Letztlich ist klar, dass „Gefahren der Endlagerung“ als Argument gegen die Kernenergienutzung völlig ungeeignet sind – es wäre wunderbar, wenn die Entsorgung anderer Problemstoffe, z.B. CO2 aus der Verbrennung von fossilen Energieträgern, in ähnlicher Weise „nachhaltig“ gelöst würde. Aber noch für etliche Jahre werden in Deutschland jeweils 20 Tonnen Kernbrennstoff (jährliche Nachladung für ein Kernkraftwerk), die geologisch „endgelagert“ werden könnten, durch „Endlagerung in der Atmosphäre“ von rund 10.000.000 Tonnen CO2 „vermieden“, wo sie sich – nicht hypothetisch irgendwann, sondern gleich und zwangsläufig – unmittelbar auf Klima und Lebensverhältnisse auswirken.

In vielen Ländern wird diese deutsche Variante im Bemühen um die Reduktion der CO2-Emissionen mit Kopfschütteln verfolgt – verständlicherweise.


1) „Dichtheit“ ist eine allgemeinverständliche Formulierung. Die Fachleute sprechen von der „Integrität“ eines Endlagers, die die „einschlusswirksamen Eigenschaften“ sicherstellt.

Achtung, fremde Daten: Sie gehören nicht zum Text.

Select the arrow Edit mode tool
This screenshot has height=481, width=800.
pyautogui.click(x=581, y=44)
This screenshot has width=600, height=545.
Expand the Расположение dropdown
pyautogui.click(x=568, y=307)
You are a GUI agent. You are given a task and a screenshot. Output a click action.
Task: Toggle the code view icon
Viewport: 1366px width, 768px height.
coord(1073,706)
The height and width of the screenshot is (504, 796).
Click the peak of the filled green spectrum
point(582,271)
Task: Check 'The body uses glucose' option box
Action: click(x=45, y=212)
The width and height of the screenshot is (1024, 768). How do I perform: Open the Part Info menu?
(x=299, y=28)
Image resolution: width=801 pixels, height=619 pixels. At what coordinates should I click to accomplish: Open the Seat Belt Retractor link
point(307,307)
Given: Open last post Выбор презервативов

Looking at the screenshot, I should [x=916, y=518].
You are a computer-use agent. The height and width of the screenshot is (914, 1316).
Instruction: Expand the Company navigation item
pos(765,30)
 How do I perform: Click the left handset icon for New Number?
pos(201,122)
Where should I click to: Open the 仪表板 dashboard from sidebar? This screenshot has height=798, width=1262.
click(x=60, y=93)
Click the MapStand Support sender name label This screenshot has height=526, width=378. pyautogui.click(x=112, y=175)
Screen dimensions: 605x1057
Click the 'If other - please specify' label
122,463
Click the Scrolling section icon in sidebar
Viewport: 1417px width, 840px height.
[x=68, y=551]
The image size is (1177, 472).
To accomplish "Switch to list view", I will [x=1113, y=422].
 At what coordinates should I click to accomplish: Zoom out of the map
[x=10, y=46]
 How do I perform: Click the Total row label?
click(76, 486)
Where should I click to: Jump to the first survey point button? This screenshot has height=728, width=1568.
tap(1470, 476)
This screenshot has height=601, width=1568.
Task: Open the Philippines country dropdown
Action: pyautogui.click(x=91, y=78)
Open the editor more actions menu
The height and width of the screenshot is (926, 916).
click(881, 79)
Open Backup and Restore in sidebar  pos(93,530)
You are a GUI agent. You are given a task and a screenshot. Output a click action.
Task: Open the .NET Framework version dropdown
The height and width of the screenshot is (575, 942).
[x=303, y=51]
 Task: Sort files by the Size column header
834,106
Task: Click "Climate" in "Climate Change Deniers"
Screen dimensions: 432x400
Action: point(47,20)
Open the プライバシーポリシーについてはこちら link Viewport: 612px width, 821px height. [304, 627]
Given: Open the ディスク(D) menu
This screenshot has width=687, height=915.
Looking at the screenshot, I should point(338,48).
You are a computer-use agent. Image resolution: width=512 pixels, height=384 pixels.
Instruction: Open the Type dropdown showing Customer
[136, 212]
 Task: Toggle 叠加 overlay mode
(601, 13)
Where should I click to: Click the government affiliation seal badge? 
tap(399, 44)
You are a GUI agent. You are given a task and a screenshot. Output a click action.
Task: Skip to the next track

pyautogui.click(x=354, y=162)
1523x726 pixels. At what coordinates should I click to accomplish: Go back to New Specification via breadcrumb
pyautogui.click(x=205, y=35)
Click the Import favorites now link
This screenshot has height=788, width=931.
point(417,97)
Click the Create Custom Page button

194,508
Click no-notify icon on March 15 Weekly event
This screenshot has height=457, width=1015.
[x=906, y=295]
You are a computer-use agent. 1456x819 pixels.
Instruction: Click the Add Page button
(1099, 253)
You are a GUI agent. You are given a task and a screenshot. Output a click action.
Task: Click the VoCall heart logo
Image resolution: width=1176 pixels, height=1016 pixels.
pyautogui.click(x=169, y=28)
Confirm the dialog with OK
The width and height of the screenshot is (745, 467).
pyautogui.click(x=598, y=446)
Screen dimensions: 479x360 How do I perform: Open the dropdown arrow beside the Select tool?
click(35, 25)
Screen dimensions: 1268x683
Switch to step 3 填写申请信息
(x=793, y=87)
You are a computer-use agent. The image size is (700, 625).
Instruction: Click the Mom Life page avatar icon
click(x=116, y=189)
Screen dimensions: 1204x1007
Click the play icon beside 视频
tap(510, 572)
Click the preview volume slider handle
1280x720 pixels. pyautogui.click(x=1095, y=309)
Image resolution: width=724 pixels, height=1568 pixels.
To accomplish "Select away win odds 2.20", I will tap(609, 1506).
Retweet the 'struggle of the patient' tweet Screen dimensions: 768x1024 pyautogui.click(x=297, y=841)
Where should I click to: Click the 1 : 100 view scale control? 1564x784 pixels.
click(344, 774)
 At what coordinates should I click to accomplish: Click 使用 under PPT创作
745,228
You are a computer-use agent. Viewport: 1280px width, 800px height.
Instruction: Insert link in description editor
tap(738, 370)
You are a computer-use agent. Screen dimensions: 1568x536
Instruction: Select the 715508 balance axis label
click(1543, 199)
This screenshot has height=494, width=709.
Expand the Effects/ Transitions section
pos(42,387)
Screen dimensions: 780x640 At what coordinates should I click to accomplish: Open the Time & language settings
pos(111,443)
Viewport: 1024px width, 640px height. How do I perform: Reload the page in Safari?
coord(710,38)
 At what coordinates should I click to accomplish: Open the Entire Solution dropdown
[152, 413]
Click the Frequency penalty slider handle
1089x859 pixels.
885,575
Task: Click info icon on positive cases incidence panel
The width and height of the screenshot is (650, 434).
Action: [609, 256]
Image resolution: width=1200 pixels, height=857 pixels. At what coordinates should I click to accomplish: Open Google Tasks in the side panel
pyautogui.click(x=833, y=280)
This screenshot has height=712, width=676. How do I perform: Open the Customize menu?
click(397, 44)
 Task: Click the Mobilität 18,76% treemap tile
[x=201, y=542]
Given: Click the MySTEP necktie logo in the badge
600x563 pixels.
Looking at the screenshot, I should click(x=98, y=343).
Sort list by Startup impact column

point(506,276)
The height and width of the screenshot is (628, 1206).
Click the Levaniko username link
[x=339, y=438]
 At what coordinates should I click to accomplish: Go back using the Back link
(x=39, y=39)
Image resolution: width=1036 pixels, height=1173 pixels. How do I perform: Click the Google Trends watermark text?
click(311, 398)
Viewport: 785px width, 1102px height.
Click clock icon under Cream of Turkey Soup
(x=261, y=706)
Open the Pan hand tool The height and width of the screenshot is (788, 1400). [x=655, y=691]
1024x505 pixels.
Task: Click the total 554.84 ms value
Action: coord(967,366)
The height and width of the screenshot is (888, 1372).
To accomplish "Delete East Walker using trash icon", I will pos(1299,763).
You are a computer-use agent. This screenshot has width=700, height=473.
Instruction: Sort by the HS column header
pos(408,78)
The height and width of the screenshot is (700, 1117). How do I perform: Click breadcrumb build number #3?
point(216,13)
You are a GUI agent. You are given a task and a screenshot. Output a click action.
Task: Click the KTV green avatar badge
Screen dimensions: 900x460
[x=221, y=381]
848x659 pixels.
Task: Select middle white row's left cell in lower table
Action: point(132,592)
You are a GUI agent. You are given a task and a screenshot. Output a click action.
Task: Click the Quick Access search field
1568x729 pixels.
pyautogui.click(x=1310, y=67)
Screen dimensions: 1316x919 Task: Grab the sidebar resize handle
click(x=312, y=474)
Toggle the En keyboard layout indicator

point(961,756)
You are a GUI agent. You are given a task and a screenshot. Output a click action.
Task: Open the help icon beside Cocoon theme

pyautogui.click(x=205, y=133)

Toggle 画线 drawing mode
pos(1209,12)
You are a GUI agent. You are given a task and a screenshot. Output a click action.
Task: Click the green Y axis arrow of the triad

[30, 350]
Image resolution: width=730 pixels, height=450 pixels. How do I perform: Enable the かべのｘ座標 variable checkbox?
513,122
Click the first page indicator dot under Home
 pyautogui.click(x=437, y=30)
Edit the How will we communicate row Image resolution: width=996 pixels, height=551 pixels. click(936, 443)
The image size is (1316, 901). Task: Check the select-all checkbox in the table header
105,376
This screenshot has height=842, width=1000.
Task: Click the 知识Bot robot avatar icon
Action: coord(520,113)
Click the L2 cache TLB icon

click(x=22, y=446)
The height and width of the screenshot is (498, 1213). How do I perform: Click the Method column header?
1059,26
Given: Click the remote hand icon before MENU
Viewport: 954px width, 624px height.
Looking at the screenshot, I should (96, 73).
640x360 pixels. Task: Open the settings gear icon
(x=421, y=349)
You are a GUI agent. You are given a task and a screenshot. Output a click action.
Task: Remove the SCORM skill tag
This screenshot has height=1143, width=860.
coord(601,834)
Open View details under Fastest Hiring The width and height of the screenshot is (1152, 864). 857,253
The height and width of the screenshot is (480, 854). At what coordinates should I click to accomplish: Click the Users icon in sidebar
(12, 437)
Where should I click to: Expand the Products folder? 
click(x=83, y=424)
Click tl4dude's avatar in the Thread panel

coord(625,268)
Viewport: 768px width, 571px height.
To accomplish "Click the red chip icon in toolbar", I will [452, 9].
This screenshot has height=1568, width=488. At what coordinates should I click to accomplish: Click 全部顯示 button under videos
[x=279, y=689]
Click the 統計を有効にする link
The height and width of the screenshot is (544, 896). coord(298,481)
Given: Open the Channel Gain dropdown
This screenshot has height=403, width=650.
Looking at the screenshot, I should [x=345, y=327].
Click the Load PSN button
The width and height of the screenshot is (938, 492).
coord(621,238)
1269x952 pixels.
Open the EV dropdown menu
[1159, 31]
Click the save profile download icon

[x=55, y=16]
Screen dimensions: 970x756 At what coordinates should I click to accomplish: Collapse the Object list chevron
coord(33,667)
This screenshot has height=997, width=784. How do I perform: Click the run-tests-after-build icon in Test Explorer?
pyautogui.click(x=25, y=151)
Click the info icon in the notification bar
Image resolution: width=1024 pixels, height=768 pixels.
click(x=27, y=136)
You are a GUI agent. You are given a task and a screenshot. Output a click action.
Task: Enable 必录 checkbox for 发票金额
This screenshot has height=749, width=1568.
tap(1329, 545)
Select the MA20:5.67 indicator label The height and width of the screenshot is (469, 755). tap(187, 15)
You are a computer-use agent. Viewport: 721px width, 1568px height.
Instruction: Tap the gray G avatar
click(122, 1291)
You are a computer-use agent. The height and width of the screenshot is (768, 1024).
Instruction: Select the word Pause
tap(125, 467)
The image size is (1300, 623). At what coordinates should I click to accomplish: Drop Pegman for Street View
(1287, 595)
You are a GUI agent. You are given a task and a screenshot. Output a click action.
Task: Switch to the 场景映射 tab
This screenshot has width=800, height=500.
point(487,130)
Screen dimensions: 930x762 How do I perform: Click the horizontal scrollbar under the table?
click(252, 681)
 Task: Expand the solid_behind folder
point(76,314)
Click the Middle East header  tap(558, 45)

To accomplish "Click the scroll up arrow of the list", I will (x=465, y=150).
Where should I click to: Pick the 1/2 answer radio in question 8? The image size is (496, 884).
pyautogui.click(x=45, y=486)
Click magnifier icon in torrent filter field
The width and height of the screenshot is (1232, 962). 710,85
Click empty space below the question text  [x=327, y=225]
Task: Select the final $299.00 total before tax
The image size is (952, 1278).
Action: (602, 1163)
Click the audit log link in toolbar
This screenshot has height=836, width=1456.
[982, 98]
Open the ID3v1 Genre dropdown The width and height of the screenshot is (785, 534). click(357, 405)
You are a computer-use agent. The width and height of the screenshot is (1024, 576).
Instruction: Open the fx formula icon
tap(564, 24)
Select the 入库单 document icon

Eine Dichtheit im technischen Sinne, würde erfordern, dass z.B. auch langsame Diffusionsprozesse nicht vorhanden sind, was bei geologischen Strukturen in der Regel nicht gegeben, aber auch nicht erforderlich ist. „Dichtheit“ im technischen Sinn gibt es nur z.B. mit metallischen Einschlüssen.

2) Dieser extrem langsame Transport selbst bei Wasserzutritt hat sich z.B. bei dem „Oklo-Phänomen“ gezeigt, einem „Natur- Reaktor“, der vor ca. 1,5 Mrd. Jahren für 500.000 Jahre von der Natur „betrieben“ wurde und dabei ca. 4 Tonnen Plutonium produzierte. Das Plutonium hat dort bis zu seinem Zerfall nur eine Strecke in der Größenordnung von 10 Meter geschafft.

3) Je nach Land, das an Endlagerkonzepten arbeitet, können es in der Analyse auch etwas mehr als 1000 Jahre sein.

4) Keiner zieht wegen Radioaktivität vom Hochschwarzwald nach Schleswig-Holstein um, obwohl dort die Dosis aus terrestrischer Strahlung um gut den Faktor 100 niedriger ist.